Regex on unicode string

Question 1

According to the tag in the html document header:

<meta http-equiv="Content-Type" content="text/html; charset=euc-kr">

the web page uses the euc-kr encoding.

I wrote this code:

# -*- coding: euc-kr -*-

import re

import requests

resp=requests.get('http://homeplusexpress.com/store/store_view.asp?cd_express=3')
html = resp.text

address = re.search('주소', html)

print address

Then I saved it in gedit using the euc-kr encoding.

I got a match.

But actually there is an even better solution!

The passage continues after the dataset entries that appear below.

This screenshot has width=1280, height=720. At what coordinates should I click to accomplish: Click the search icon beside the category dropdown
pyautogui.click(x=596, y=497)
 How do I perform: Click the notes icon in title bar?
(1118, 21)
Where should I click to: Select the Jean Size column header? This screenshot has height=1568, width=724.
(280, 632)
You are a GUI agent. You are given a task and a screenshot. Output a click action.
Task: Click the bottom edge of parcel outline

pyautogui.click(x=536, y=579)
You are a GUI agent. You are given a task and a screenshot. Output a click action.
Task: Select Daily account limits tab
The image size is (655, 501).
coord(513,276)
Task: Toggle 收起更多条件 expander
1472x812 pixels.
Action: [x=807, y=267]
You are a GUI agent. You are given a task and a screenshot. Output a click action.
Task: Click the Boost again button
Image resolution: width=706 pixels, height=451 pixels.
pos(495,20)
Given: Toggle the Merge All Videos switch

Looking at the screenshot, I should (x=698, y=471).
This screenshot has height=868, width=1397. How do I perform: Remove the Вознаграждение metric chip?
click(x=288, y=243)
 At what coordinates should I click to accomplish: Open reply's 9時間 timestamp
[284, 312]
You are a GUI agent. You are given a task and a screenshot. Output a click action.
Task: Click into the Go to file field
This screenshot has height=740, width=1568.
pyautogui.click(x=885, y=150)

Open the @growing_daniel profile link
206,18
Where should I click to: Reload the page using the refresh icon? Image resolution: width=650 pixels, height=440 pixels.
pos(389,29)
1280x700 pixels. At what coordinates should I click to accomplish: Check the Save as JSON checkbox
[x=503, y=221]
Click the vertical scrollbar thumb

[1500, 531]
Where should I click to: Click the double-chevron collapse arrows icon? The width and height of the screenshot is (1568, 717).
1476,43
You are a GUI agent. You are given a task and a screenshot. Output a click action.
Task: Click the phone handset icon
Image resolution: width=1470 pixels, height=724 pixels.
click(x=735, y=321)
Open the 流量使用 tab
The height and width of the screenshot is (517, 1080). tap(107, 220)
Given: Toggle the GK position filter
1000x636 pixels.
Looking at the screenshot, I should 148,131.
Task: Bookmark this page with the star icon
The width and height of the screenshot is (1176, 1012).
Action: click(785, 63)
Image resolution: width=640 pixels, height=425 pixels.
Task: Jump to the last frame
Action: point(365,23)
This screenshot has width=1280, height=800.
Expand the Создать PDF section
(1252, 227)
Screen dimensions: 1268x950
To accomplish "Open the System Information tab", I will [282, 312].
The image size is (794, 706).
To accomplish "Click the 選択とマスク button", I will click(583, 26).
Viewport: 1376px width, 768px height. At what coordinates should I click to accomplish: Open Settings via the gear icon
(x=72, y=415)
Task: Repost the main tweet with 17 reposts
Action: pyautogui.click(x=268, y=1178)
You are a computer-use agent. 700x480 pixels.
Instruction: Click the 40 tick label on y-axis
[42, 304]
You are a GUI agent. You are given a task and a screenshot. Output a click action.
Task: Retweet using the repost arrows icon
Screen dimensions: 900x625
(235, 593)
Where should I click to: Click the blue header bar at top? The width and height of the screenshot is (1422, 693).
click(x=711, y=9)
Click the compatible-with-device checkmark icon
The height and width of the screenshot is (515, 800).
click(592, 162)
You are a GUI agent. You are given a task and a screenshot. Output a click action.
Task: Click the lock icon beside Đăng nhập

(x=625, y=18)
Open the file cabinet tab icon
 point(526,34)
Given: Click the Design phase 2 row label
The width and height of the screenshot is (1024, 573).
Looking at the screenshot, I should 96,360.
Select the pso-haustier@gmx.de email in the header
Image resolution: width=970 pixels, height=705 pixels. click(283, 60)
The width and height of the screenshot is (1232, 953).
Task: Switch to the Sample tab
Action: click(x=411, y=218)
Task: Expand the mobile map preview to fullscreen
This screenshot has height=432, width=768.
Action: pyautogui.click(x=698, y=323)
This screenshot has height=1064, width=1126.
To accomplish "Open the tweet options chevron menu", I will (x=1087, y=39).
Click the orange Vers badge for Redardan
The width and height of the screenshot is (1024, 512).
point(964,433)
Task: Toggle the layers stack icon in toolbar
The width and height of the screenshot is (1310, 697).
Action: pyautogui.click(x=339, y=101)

You can keep the utf-8 encoding for your files.

# -*- coding: utf-8 -*-

import re

import requests

resp=requests.get('http://homeplusexpress.com/store/store_view.asp?cd_express=3')

resp.encoding = 'euc-kr'
# we need to specify what the encoding is because the 
# requests library couldn't detect it correctly

html = resp.text
# now the html variable contains a utf-8 encoded unicode instance

print type(html)

# we use the re.search functions with unicode strings
address = re.search(u'주소', html)

print address

Question 2

From requests documetation: When you make a request, Requests makes educated guesses about the encoding of the response based on the HTTP headers

If you check your website, we can see there is no encoding in server response: enter image description here

I think the only option in this case is directly specify what encoding to use:

# -*- coding: utf-8 -*-

import requests
import re

r = requests.get('http://homeplusexpress.com/store/store_view.asp?cd_express=3')
r.encoding = 'euc-kr'
print re.search(ur'주소', r.text, re.UNICODE)